Monday, April 24, 2017

FDR's Wacky First 100 Days


Here’s a Don Boudreaux letter to NPR:
Regarding today’s report on the first 100 days of the terms of various U.S. presidents, I dare say that your happy description of Franklin Roosevelt’s is potted (“The ‘First 100 Days’ Presidential Benchmark Goes Back To FDR And Napoleon“).  Writing in 1939 in the Yale Review, John T. Flynn had a different and more realistic take on the start of FDR’s presidency:
“It was a hodgepodge of good intentions, of bold promises and glittering hopes – a desire to produce recovery, to create abundance while at the same time causing scarcity to get prices up; to help labor, to help the little business men and to help the big business men – all save a few who behaved badly to Mr. Roosevelt personally; to spend as much as possible and to tax as little as possible; to boost prices but not to diminish purchasing power; to raise wages and profits, too; to save the farmer, to save the railroads, to save anybody who could be saved with a subsidy; to make everybody happy and win everyone’s good opinion and, in the process of doing this, to adopt any idea which was presented by anybody with a friendly face and which seemed at a glance to have a chance to work.”*
Indeed.
It’s no wonder that the Great Depression lasted well beyond the end of the 1930s.  What is a wonder is that history has treated New Deal policies so uncritically and kindly.
Sincerely,
Donald J. Boudreaux
Professor of Economics
and
Martha and Nelson Getchell Chair for the Study of Free Market Capitalism at the Mercatus Center
George Mason University
Fairfax, VA  22030
* John T. Flynn, “Mr. Hopkins and Mr. Roosevelt,” The Yale Review, June 1939; reprinted in Forgotten Lessons: Selected Essays of John T. Flynn, Gregory Pavlik, ed. (Irvington, NY: Foundation for Economic Education, 1996), pp. 37-46.  The above quotation appears on page 42
The above originally appeared at Cafe Hayek.

2 comments:

  1. FDR to his credit did scrap prohibition soon after winning the 1932 election.

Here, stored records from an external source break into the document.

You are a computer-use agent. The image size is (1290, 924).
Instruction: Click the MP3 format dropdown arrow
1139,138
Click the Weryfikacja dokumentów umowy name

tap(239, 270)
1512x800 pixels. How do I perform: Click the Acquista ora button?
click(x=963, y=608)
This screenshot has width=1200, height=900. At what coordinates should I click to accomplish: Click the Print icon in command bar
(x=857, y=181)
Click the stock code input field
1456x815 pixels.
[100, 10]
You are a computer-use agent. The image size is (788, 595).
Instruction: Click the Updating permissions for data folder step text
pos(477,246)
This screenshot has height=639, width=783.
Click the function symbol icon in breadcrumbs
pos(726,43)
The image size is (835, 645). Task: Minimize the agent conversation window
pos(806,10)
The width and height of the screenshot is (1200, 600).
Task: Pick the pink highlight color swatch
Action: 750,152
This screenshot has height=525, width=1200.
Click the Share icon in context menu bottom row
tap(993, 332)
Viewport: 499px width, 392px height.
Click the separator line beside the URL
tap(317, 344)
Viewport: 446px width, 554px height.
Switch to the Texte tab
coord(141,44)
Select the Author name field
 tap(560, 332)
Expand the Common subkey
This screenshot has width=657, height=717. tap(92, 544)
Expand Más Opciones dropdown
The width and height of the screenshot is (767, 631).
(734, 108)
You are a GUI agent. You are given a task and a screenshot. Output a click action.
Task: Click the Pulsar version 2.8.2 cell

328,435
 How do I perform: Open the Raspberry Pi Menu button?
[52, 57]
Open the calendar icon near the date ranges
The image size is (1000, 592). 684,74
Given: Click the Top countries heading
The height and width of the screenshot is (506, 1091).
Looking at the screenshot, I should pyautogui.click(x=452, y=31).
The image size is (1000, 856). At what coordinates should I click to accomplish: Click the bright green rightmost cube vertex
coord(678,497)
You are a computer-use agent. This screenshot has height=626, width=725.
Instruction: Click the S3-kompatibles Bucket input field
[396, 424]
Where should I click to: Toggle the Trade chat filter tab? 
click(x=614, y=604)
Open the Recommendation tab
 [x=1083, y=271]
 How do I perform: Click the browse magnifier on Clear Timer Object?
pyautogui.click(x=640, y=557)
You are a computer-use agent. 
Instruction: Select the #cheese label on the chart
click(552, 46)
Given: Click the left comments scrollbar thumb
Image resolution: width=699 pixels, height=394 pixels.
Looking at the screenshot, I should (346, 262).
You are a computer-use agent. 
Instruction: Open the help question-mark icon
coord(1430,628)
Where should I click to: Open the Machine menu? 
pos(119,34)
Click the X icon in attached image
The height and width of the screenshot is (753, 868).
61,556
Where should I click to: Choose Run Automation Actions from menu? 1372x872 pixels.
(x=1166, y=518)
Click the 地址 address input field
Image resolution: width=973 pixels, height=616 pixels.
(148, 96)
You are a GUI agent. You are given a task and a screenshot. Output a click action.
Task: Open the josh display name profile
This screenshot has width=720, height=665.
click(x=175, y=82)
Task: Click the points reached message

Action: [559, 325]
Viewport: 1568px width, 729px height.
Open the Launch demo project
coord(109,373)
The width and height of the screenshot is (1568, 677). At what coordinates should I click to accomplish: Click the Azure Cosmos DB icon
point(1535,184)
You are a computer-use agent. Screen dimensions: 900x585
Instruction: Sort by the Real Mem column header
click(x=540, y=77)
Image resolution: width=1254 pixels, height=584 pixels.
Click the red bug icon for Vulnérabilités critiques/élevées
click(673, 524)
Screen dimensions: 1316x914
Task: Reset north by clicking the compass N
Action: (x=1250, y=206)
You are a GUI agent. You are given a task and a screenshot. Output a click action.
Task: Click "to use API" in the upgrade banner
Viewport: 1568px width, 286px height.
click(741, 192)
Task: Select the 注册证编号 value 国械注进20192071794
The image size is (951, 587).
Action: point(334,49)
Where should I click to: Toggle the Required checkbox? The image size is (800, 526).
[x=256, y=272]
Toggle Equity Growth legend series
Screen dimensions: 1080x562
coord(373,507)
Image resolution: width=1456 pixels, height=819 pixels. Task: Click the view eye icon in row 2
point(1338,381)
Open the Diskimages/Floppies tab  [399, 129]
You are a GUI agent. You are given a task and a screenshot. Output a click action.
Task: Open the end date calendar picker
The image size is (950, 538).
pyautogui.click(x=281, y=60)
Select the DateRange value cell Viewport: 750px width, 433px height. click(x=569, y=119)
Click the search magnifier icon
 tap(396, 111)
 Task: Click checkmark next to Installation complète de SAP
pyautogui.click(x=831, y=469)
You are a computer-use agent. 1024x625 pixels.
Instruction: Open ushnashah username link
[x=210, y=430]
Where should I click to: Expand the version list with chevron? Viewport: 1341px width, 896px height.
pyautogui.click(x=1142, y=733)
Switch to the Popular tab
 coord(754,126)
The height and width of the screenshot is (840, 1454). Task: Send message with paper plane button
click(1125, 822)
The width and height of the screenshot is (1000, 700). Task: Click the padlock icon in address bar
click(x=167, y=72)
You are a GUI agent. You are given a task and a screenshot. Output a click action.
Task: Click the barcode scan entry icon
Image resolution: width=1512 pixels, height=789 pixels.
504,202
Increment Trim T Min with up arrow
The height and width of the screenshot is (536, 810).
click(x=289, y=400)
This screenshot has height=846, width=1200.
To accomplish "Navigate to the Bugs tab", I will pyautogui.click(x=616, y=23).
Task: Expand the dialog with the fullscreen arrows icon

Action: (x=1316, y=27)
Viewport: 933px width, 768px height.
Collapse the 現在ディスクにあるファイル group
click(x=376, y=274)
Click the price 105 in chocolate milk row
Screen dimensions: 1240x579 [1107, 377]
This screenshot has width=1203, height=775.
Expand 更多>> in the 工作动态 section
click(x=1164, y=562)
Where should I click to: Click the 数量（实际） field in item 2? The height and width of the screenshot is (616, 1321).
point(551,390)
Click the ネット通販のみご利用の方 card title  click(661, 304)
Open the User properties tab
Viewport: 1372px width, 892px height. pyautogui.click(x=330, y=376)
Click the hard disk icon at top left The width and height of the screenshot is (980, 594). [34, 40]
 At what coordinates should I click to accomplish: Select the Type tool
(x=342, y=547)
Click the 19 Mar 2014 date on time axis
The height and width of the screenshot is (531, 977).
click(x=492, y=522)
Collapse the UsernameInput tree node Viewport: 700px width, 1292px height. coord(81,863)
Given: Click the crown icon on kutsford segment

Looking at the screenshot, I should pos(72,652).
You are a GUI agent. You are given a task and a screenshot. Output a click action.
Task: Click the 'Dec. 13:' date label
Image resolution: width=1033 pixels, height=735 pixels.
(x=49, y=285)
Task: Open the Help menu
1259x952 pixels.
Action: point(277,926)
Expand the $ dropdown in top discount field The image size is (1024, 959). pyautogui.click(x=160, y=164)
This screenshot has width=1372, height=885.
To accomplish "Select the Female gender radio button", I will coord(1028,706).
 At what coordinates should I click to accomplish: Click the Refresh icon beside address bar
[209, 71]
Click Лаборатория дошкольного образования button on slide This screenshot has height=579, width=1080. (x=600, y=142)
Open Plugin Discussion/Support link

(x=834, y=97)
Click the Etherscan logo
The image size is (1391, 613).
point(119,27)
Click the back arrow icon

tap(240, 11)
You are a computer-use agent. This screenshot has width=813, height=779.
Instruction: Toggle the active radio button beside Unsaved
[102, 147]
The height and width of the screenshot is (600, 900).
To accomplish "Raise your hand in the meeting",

    But when you compare what he promised to what he actually delivered (see article below) he surely makes "Tumbling Trunp's" flip flops look flat.

    Of course pro-New Deal historians not only give flim flam Franklin a free pass -but they have largely written the great back flip out of popular history. It's almost enough to make you think most historians are on the government payroll.

    https://mercury.postlight.com/amp?url=https://fee.org/articles/32-fdr-was-elected-in-1932-on-a-progressive-platform-to-plan-the-economy/

    ReplyDelete
  2. Newt Gingrich's favorite president.